Bvlgari's all black Octo L'Originale chronograph is powered by the Manufacture Bvlgari self-winding BVL 328 Velocissimo column-wheel chronograph movement and has a 50-hour power reserve.
But the story of the Octo is not just one of handsome profiles and elegant angles. This watch has great bone structure and the brains to match. The Octo has broken world records for the thinnest manual-winding tourbillon, minute repeater, automatic movement and automatic tourbillon. This year alone, two of the Octo models were finalists in the GPHG, the Oscars of the watchmaking world, as well as picking up 35 different awards around the world for both design and horological mastery – no mean feat for a company that, for the best part of its 135-year history, has been better known for its opulent jewels.
The most astounding Octo is the Grande Sonnerie Quantième Perpétuel (above), which took a year to make and is Bvlgari’s most complex watch creation to date. As its highly descriptive name suggests, it combines a grand striking mechanism, which chimes both the hours and minutes with four miniature hammers, and a perpetual calendar of Machiavellian complexity that indicates the day, date, month and year along with the phase of the moon. The mechanism is regulated by a tourbillon – the final cherry on the top of this grande complication, of which only one will be made.
For those with classical inclinations, Bvlgari’s Octo Monete (above) allows them to read the time by flipping open a case cover set with an ancient Roman coin of the emperor Constantinus Augustus. The dial offers a view into the skeletonised workings of its mechanics and the constant whirring of its tourbillon. Baguette-cut diamonds, considered the most masculine of all sparklers, adorn the rose gold case and, what’s more, the watch can be worn both on the wrist or transformed into a pocket watch on a handsome gold chain.
Thanks to Bvlgari’s very own manufacturing centre in Switzerland, it is able to combine its Italian design bravado with horological excellence. And when the Octo becomes finissimo – or ultra-thin – it manages to maintain a commanding presence, despite its reduced substance.

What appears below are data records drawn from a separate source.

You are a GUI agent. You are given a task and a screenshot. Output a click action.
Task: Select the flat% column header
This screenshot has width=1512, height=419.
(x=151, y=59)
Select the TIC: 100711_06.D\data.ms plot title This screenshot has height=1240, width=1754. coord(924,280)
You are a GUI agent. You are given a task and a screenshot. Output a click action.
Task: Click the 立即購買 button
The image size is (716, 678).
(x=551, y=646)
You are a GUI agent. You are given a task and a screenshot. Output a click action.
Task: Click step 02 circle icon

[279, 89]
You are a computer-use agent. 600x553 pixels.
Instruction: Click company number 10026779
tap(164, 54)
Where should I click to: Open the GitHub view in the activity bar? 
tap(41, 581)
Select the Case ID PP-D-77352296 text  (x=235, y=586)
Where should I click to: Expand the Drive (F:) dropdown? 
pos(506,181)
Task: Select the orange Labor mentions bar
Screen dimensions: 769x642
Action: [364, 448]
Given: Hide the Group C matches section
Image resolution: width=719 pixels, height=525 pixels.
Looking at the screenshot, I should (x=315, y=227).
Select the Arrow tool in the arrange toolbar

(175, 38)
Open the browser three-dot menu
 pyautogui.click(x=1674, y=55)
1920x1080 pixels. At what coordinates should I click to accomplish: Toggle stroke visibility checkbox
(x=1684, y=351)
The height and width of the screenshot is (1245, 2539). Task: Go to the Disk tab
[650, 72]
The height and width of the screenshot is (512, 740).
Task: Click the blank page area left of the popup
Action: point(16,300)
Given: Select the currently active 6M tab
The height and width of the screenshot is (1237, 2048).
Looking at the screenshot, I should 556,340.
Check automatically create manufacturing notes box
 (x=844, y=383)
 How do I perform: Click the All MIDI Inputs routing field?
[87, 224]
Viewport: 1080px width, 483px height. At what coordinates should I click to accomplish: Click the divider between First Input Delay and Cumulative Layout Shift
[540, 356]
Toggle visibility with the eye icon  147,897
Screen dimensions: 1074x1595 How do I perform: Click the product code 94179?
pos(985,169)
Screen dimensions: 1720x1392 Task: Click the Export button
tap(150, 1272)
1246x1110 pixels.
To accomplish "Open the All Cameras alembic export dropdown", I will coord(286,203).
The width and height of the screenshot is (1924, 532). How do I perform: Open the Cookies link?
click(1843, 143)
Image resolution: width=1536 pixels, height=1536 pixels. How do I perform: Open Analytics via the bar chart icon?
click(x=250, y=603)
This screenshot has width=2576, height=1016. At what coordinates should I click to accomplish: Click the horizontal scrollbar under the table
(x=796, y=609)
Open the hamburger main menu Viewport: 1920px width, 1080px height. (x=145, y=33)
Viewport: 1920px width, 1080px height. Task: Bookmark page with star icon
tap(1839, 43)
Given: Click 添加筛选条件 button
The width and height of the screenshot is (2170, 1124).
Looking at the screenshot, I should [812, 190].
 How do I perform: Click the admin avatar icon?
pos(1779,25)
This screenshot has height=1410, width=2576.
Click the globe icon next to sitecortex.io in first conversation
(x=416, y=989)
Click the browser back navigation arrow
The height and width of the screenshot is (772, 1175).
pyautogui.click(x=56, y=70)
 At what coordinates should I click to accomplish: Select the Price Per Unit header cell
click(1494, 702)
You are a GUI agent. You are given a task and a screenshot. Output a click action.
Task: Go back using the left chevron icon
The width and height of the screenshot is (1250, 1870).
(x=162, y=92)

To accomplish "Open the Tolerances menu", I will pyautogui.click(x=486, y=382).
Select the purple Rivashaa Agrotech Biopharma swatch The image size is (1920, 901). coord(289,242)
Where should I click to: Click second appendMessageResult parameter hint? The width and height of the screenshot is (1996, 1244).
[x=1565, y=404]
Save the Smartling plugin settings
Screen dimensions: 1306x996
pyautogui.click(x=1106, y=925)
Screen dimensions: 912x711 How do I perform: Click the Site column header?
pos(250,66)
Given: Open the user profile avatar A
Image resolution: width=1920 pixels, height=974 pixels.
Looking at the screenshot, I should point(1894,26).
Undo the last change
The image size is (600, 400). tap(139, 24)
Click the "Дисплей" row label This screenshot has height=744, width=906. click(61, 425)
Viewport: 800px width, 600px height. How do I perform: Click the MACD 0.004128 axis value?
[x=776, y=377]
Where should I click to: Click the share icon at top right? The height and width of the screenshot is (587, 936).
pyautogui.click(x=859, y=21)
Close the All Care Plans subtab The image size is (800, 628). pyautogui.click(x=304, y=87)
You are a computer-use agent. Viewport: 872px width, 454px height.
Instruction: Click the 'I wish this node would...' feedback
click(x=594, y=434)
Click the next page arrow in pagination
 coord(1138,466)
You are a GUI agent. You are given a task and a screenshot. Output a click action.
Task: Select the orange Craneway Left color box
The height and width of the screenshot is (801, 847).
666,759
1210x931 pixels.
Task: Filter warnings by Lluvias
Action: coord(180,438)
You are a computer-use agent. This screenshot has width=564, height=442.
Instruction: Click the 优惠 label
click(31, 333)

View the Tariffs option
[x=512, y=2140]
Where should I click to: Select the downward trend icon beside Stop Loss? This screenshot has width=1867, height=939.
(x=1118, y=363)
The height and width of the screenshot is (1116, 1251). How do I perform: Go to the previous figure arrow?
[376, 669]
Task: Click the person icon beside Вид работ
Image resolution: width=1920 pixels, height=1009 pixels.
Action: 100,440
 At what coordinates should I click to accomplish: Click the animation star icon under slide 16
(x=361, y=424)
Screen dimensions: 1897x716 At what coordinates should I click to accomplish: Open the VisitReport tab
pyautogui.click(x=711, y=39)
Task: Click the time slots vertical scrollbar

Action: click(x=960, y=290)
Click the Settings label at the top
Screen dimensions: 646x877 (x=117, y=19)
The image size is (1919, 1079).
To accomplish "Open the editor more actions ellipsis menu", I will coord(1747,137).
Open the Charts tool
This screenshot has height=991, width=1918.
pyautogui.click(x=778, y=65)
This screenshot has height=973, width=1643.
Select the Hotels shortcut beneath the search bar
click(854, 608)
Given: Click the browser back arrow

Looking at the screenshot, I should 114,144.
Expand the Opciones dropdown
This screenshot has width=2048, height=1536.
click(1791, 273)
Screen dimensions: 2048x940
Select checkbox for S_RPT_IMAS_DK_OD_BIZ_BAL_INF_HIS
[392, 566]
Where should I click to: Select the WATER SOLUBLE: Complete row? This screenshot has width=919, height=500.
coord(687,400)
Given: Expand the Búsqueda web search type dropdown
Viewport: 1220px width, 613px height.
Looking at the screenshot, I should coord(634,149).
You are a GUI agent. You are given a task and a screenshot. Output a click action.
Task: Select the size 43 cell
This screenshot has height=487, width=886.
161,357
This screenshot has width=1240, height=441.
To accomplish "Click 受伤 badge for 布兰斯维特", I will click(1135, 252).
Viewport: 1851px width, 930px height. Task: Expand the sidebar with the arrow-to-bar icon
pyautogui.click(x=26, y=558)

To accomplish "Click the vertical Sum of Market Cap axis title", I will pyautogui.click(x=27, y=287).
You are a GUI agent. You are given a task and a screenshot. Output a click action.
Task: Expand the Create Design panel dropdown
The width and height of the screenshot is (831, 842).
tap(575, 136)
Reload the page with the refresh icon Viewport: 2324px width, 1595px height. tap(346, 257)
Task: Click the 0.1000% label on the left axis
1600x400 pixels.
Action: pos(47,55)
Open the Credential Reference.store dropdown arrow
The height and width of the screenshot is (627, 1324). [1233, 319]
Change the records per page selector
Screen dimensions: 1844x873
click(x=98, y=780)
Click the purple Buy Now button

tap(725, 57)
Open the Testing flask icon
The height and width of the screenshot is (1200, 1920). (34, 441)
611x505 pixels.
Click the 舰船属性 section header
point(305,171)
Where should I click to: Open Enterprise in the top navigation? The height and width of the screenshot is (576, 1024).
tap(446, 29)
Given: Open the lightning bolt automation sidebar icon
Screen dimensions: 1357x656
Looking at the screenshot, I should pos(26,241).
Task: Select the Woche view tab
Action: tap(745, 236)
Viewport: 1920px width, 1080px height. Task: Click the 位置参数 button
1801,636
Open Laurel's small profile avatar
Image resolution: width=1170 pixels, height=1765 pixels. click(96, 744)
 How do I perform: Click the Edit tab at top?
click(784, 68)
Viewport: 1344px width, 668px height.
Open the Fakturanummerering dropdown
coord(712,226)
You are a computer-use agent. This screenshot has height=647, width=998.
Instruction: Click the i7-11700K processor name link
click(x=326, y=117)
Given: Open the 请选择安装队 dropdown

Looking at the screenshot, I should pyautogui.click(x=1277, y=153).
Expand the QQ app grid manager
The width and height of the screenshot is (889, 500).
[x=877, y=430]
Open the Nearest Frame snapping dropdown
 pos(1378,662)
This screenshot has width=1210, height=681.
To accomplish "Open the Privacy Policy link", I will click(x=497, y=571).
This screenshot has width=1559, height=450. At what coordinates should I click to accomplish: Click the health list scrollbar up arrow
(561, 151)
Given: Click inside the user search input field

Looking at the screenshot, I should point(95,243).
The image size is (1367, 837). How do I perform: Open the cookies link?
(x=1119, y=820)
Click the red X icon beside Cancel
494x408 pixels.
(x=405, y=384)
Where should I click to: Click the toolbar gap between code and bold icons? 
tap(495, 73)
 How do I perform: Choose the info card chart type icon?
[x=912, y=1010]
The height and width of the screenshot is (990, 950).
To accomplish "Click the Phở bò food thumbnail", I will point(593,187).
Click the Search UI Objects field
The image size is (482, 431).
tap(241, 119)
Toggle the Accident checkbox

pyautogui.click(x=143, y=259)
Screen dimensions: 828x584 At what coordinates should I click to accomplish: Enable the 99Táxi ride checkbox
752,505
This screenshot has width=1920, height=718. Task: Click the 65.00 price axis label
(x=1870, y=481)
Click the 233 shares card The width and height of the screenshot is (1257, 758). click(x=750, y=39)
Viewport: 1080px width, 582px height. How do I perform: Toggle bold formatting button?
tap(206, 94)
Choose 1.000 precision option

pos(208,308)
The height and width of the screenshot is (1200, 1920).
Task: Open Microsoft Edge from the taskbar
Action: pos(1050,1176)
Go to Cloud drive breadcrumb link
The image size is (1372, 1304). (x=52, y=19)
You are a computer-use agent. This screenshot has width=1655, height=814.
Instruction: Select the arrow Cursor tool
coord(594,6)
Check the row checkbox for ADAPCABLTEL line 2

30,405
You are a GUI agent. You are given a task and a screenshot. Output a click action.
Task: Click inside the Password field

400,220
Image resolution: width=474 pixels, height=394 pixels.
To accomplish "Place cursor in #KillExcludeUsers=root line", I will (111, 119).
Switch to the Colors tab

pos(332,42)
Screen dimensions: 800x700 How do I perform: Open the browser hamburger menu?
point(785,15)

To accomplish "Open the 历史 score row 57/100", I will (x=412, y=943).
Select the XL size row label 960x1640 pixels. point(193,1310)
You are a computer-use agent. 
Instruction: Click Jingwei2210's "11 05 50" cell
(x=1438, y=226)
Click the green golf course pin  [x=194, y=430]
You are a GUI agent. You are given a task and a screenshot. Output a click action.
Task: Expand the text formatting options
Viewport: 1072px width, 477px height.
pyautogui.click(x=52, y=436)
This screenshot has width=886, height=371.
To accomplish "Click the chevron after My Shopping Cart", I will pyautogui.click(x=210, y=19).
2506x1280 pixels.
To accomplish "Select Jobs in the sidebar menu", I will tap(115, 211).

Having collected numerous prestigious horological prizes and design accolades galore, this year Bvlgari turns its attention to materials. Like the Romans who chose pure and enduring marble for their monuments, Bvlgari has sought out distinguished materials for its watches, including lightweight titanium.
For men who covet not only an ultra-slim watch but a light one too, the Octo Finissimo Automatic in titanium (above) is both. The matt, sky-grey material is offset by blue hands and dial markings, creating a watch face of stark elegance. Powered by Bvlgari’s in-house self-winding movement, this watch would make any fan of contemporary design a very happy man on Christmas day.
If he prefers to observe the inner workings of his watch, the Octo Finissimo Skeleton (above), also in titanium, exposes the ticking cityscape of the watch’s mechanism. The level of detail goes beyond the merely mechanical as the movement has been skeletonised in a very Bvlgari way. A far cry from traditional elaborate, highly decorated skeletonised movements, Bvlgari cuts away metal from the components to give an edgy, futuristic look that reveals the timepiece’s beating heart.
The two Black Edition Octos, the L’Originale Chronograph and the Skeleton (above), have an air of stealth and mystery about them. The chronograph is made of stainless steel and the skeleton in ultra-lightweight titanium, and both have been treated with a highly durable DLC (Diamond Like Carbon), giving a sleek, matt, all-black finish. Presented on a black rubber strap, the chronograph (below) is powered by the Manufacture Bvlgari self-winding BVL 328 Velocissimo column-wheel chronograph movement, with a 50-hour power reserve, while keeping perfect time on the Finissimo Skeleton is the BVL 128 SK hand-wound movement, which measures a mere 2.35mm and is housed in a 5.37mm case.
Classical, futuristic, powerful yet elegant – if your partner matches this description, it sounds like he is an Octo man to me.